Growli

Repotting guide

When & how to repot Kabocha Squash (Cucurbita maxima 'Kabocha')

Also called kabocha squash, Japanese pumpkin, buttercup squash.

More about kabocha squash

About Kabocha Squash

Cucurbita maxima 'Kabocha' · also called kabocha squash, Japanese pumpkin · edible

Kabocha is a Japanese winter squash (Cucurbita maxima) prized for dense, sweet, chestnut-flavoured orange flesh under a hard green rind. It grows on long, sprawling vines that need full sun, warm soil and a long 90-110 day season. Cure the fruit after harvest to deepen sweetness, then store it for months in a cool, dry room.

Mature size: Vines 3-4 m long; fruit typically 1-2 kg, flattened-round with a hard green (sometimes grey or red) rind.

How to tell kabocha squash needs repotting

Repotting on a calendar is less reliable than reading the plant. For kabocha squash, watch for these signs:

For the underlying biology of a pot-bound root system and why it stalls a plant, see our guide to spotting and fixing a root-bound plant.

How often to repot kabocha squash

Pot on seedlings as they grow; not a perennial repot. Kabocha Squashis grown for one season, so the question is really “how often to pot on” — keep moving it up before the roots circle. Vigorous, long-trailing annual vine that sprawls 3-4 m and can be trained on the ground or up sturdy supports..

What size pot to step kabocha squash up to

Pot kabocha squash on gradually — a seedling jumped straight into a huge pot sits in cold, wet, airless soil and stalls. Step up one or two sizes at a time as the roots fill each container, finishing in a large final pot or the ground. The aim is roots that never circle and never check.

Not sure of the exact diameter?
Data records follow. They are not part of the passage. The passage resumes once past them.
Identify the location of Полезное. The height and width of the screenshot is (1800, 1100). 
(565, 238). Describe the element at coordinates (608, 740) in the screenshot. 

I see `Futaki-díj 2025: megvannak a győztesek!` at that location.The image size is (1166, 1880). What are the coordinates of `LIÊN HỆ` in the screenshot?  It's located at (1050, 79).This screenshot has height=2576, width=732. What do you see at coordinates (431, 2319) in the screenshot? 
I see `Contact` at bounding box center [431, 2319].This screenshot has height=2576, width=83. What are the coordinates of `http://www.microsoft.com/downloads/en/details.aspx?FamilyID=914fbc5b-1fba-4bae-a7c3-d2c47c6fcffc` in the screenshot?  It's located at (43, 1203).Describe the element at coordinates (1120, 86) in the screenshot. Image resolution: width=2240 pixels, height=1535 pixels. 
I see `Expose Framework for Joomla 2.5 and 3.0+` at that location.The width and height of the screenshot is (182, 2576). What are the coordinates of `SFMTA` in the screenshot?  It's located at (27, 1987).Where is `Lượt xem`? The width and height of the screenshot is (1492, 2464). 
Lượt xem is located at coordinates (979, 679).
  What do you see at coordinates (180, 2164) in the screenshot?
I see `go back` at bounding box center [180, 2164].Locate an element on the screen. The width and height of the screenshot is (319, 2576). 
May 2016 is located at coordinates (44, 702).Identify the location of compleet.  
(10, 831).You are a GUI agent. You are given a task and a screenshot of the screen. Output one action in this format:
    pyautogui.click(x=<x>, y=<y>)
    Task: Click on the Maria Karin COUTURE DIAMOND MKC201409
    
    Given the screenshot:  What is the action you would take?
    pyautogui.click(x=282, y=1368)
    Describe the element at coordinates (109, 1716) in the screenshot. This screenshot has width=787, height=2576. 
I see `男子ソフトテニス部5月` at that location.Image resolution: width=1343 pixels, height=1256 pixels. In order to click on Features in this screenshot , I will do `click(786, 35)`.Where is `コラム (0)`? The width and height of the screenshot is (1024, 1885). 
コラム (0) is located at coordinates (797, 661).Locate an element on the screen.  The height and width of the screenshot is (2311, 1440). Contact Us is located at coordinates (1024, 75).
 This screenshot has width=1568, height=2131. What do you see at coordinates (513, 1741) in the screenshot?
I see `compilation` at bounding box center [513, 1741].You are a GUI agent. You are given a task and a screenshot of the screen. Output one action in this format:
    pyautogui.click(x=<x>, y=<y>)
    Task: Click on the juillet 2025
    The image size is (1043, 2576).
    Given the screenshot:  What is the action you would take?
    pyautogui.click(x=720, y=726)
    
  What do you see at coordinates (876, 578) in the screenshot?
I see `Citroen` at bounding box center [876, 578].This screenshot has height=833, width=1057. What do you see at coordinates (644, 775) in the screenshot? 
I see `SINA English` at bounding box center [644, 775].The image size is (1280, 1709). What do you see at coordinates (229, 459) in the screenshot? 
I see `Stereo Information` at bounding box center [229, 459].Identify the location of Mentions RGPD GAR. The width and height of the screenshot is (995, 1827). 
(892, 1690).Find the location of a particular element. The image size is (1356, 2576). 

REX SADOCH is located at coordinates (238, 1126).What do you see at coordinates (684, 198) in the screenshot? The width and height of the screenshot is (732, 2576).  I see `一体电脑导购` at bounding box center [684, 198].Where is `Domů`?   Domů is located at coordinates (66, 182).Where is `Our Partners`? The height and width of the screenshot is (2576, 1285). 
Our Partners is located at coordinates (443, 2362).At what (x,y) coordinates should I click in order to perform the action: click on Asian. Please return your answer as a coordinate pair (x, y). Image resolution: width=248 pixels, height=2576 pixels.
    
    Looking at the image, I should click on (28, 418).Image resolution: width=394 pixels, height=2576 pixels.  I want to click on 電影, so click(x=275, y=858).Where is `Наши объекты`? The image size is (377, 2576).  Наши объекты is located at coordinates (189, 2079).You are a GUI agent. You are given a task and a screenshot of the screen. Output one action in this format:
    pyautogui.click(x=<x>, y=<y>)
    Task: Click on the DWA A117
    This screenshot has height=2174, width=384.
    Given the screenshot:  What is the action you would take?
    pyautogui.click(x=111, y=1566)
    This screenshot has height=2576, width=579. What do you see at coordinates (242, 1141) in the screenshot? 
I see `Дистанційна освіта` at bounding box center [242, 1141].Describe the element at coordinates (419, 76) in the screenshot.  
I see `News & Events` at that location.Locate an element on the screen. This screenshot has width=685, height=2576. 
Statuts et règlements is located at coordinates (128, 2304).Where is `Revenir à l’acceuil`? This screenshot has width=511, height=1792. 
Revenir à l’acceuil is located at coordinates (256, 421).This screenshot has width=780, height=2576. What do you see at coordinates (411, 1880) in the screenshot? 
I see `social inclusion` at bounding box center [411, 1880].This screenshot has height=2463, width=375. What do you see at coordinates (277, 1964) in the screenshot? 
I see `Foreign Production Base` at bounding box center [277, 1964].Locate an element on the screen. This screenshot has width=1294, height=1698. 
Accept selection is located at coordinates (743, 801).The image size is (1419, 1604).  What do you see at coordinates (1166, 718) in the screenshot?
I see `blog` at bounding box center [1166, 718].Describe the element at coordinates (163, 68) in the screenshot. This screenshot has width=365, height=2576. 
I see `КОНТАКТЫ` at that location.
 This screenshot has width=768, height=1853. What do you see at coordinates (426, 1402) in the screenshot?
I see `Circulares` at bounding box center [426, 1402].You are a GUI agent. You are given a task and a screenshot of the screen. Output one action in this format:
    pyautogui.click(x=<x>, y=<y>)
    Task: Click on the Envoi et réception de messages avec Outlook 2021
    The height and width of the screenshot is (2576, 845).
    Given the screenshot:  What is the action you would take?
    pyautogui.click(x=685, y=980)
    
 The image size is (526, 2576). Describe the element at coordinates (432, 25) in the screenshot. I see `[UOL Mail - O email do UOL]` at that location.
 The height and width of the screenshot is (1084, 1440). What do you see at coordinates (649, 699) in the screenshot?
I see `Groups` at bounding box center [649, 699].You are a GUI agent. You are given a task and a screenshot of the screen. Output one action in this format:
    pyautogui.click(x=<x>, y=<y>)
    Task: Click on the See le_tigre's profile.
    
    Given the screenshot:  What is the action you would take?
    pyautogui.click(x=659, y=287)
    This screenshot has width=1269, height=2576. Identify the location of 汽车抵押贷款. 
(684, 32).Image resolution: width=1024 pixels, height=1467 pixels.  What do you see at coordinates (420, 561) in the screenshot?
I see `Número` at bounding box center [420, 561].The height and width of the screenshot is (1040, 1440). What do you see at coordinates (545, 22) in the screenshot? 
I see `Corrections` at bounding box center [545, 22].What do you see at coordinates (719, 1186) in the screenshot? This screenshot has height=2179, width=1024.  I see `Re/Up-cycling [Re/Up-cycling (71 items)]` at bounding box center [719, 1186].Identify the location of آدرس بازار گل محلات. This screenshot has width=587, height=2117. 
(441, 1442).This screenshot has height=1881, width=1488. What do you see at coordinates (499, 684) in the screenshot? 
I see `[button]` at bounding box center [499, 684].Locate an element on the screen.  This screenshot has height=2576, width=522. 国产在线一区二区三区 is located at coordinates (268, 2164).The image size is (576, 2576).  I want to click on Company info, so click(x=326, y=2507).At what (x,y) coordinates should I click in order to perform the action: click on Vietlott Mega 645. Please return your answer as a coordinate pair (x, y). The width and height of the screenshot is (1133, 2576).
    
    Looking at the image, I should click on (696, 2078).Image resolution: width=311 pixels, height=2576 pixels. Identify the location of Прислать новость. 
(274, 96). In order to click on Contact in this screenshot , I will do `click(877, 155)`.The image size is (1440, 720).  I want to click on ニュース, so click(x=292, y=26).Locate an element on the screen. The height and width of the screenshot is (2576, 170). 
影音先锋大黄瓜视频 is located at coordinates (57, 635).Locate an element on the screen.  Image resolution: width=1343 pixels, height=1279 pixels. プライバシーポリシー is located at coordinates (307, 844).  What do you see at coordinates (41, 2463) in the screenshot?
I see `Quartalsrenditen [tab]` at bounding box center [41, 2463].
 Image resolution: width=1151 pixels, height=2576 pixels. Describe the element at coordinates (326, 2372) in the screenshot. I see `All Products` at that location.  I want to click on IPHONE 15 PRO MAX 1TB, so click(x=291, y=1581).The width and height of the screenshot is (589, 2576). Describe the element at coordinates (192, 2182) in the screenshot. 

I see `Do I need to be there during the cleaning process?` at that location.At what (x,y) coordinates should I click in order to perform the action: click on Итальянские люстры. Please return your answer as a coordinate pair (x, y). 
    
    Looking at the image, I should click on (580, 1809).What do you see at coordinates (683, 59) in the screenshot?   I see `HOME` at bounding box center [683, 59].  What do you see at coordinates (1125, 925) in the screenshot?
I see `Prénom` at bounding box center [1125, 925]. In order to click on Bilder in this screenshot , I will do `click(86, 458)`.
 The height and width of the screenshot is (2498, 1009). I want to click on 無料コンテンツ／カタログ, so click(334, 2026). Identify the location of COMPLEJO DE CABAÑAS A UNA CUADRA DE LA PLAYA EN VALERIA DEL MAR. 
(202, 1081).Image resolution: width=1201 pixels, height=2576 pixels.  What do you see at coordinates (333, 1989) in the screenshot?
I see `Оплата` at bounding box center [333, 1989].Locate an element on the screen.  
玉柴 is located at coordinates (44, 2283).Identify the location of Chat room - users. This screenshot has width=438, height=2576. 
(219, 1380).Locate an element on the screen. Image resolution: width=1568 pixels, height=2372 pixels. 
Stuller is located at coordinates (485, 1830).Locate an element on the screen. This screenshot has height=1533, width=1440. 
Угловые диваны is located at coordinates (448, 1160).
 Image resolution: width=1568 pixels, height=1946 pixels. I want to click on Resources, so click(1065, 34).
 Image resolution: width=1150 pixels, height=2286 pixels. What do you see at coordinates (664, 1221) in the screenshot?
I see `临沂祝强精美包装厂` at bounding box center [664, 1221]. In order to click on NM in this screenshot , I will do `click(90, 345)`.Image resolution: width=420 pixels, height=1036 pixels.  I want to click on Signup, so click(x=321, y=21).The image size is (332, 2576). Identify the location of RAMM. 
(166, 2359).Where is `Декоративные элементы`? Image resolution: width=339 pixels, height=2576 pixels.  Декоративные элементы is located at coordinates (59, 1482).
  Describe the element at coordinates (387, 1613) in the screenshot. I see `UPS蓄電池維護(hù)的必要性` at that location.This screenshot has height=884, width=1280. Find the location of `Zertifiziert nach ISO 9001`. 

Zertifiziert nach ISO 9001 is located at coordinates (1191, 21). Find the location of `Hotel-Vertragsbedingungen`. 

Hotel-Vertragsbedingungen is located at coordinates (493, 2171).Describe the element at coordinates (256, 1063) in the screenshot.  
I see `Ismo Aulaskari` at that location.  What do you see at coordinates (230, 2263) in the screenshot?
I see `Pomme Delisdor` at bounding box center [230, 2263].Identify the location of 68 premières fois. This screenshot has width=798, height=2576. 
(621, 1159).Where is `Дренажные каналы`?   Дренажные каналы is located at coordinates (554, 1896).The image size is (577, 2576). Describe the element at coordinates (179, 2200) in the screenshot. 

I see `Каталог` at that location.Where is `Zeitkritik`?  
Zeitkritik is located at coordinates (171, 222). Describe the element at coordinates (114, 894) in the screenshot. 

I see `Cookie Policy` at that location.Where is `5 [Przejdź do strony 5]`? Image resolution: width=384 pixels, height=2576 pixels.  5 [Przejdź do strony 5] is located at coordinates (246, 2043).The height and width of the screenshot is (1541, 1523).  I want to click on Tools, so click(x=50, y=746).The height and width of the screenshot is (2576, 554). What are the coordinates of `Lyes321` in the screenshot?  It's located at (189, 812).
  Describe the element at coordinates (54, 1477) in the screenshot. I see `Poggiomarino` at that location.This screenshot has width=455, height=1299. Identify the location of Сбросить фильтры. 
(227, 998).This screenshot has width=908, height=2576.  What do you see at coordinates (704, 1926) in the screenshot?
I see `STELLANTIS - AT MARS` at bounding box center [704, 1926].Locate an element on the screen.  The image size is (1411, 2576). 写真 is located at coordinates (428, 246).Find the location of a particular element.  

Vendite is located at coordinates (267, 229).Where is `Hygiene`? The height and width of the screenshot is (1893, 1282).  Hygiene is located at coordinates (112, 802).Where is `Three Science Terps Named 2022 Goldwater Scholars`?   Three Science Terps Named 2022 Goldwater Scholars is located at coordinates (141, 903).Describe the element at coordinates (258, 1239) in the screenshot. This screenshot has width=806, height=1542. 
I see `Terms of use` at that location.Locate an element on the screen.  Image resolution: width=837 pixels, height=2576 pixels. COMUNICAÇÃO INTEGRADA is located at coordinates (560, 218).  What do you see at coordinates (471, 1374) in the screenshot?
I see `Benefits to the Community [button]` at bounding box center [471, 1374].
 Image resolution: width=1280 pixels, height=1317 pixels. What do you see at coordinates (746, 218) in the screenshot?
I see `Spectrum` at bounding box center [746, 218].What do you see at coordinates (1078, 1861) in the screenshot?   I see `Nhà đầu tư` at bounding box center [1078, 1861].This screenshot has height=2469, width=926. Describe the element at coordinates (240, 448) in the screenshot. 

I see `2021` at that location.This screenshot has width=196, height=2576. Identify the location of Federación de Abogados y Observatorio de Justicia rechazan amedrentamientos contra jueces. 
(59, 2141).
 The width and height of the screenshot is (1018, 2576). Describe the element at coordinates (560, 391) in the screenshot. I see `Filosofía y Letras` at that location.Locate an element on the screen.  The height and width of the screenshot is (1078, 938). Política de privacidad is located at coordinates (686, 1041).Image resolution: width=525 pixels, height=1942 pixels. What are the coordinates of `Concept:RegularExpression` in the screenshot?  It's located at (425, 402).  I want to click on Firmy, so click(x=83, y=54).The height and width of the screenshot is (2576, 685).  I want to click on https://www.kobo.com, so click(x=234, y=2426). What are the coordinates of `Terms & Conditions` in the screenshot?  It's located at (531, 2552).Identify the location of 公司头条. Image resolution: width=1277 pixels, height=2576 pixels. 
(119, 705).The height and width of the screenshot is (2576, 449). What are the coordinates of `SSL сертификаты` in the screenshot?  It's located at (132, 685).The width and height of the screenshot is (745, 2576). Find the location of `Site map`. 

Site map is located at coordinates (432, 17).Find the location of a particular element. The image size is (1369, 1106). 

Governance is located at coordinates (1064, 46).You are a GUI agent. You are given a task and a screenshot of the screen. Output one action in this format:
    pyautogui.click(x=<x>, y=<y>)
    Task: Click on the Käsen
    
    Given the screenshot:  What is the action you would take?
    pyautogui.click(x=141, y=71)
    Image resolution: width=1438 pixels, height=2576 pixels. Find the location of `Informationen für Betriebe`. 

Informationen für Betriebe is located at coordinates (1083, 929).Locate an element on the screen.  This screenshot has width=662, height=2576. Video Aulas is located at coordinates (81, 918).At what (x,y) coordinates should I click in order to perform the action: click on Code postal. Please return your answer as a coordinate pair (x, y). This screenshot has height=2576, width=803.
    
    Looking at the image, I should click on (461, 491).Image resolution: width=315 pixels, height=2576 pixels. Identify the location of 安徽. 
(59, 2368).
Our pot size calculator takes the current pot and root spread and tells you the right next size — it deliberately recommends a single step up, never a big jump.

The best time of year to repot kabocha squash

Pot kabocha squash on through the active growing season, whenever roots fill the current container — there is no single date, just "before it becomes root-bound". Avoid potting on during a cold snap.

Step-by-step: repotting kabocha squash

  1. Pot on before it is root-bound. Check kabocha squash regularly; move it up as soon as roots reach the edge of the cell or pot, not after they have circled.
  2. Step up one or two sizes. Choose the next container up — not a giant one. Cold, wet, unused soil around a small root system stalls seedlings.
  3. Knock it out gently. Support the stem, tip the pot, and ease the rootball out without breaking it. A little teasing of circled roots at the base is fine.
  4. Pot into rich mix. Set it into fresh rich, deep, well-drained loam at the same depth (tomatoes are the exception — they can go deeper to root along the stem).
  5. Water in and grow on. Water well, keep it in good light, and resume feeding once it is established and growing again.

Aftercare

Water kabocha squash in well and keep it in bright light; a freshly potted-on seedling can wilt for a day while roots settle, so do not overcompensate by drowning it. Do not fertilise for about 1 week — fresh mix already carries nutrients and feeding freshly disturbed roots scorches them.

The right soil mix for kabocha squash

Kabocha Squash wants rich, deep, well-drained loam. Thrives in fertile soil enriched with compost or aged manure, pH 6.0-6.8. Heavy feeders appreciate a mounded hill that warms and drains well. Always use fresh mix when you repot — reusing old, broken-down soil reintroduces the compaction and poor drainage you are repotting to fix.

Repotting kabocha squash — frequently asked questions

How often should you repot kabocha squash?

Pot on seedlings as they grow; not a perennial repot for kabocha squash. Kabocha Squash is a seasonal crop, so you pot it on as a growing plant rather than repotting a perennial. Step seedlings up gradually into rich, deep, well-drained loam so the roots never circle the cell, ending in a large final container. A root-bound transplant stalls and never fully recovers.

What size pot does kabocha squash need?

Pot kabocha squash on gradually — a seedling jumped straight into a huge pot sits in cold, wet, airless soil and stalls. Step up one or two sizes at a time as the roots fill each container, finishing in a large final pot or the ground. The aim is roots that never circle and never check. Use our pot size calculator to size it from the plant's current pot and root spread.

When is the best time of year to repot kabocha squash?

Pot kabocha squash on through the active growing season, whenever roots fill the current container — there is no single date, just "before it becomes root-bound". Avoid potting on during a cold snap.

Can you put kabocha squash straight into a much bigger pot?

No. Even a fast-growing kabocha squash should only go up one pot size at a time. A vastly oversized pot holds a reservoir of wet soil the roots cannot reach, which stays cold and soggy and rots the roots — the opposite of what you wanted.

Should you fertilise kabocha squash after repotting?

Not immediately. Wait about 1 week after repotting kabocha squash. Fresh mix already contains nutrients, and feeding freshly cut or disturbed roots burns them. Resume your normal feeding routine once you see new growth.